The mission to drill into Earth’s mantle restarts this week, with a research vessel that drills core samples and collects measurements from under the ocean floor.
Geologists have been trying for almost 60 years, to reach below Earth’s crust into the planet’s mantle, that starts 3-4 kilometers deep at the drilling point.
Earth’s mantle is a layer between the crust and the outer core. It is a silicate rocky shell with an average thickness of 2,886 kilometres (1,793 mi) and makes up about 84% of Earth’s volume.
Now, they started a new project on the drill ship JOIDES Resolution, to drill to the rocky shell.
The vessel will be stars drilling in a point at the southwestern Indian Ocean, known as Atlantis Bank.
JOIDES Resolution will provide scientists important data about Earth’s development.
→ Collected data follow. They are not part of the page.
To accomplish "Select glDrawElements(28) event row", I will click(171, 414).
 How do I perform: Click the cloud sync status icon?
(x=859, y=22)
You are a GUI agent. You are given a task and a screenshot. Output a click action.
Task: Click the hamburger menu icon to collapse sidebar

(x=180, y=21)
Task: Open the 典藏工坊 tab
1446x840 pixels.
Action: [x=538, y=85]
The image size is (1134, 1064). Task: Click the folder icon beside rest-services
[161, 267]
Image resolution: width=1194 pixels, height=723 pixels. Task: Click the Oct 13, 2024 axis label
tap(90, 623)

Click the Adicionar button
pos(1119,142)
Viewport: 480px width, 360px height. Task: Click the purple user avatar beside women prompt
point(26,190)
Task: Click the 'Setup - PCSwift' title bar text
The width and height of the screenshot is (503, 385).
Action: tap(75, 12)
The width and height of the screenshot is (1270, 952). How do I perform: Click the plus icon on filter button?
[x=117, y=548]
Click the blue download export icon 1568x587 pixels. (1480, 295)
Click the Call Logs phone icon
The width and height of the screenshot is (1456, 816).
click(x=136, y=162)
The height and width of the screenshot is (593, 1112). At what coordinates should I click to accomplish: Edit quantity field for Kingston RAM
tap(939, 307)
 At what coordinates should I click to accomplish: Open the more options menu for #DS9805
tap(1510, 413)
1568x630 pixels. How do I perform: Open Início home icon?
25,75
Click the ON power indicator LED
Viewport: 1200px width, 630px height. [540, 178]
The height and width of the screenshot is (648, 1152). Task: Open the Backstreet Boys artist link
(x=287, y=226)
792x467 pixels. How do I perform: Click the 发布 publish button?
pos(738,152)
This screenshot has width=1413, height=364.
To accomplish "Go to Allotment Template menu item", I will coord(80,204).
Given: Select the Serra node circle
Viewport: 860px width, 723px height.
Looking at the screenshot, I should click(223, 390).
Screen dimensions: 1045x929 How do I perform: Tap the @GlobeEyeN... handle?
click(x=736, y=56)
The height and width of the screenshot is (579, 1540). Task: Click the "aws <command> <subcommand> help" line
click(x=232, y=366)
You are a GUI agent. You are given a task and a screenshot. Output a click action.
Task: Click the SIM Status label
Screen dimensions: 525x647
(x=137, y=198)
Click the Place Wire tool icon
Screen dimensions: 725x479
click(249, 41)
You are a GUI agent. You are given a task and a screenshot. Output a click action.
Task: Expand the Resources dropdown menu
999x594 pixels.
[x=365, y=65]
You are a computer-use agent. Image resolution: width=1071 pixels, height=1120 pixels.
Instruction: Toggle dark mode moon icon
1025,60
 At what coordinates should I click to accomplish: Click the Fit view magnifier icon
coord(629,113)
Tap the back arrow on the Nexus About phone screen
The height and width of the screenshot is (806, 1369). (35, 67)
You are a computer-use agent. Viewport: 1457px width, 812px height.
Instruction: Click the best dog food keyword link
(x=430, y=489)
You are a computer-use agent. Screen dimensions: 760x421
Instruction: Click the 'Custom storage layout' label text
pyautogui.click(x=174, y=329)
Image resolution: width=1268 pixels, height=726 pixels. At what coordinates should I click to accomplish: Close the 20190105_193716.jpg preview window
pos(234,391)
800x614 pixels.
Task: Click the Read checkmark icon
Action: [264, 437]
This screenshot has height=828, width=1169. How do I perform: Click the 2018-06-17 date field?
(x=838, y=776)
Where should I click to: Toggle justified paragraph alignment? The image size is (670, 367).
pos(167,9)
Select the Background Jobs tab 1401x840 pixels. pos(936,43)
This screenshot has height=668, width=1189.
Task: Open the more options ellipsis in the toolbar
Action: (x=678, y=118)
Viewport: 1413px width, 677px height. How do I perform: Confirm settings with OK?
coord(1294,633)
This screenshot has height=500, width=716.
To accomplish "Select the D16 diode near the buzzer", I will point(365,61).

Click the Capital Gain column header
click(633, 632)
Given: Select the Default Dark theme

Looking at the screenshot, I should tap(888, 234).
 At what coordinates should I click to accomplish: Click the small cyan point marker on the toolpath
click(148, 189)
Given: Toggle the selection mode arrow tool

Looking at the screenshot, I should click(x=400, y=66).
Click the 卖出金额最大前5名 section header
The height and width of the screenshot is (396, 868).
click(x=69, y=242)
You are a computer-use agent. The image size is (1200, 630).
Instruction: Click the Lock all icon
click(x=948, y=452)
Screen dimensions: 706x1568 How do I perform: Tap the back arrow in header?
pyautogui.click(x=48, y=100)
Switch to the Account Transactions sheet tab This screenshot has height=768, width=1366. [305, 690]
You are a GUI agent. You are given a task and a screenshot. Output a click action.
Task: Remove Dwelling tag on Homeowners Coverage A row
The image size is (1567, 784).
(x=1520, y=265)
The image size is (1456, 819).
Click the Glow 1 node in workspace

Data from The JR‘s ocean drilling offer a scientific means of understanding climate and environmental change throughout a significant part of our planet’s history—a research subject often termed Earth’s paleoclimate. The JR’s core samples are the “smoking gun” in evaluating many historical events related to paleoclimate, changes in the solid earth and more — like the extinction of the dinosaurs and plate tectonics, for example.
The research vessel is named for HMS Resolution, commanded by Captain James Cook over 200 years ago, which explored the Pacific Ocean, its islands, and the Antarctic region. Like its namesake, the purpose of our current Resolution is to sail for scientific exploration. This time, those discoveries lie beneath the ocean floor.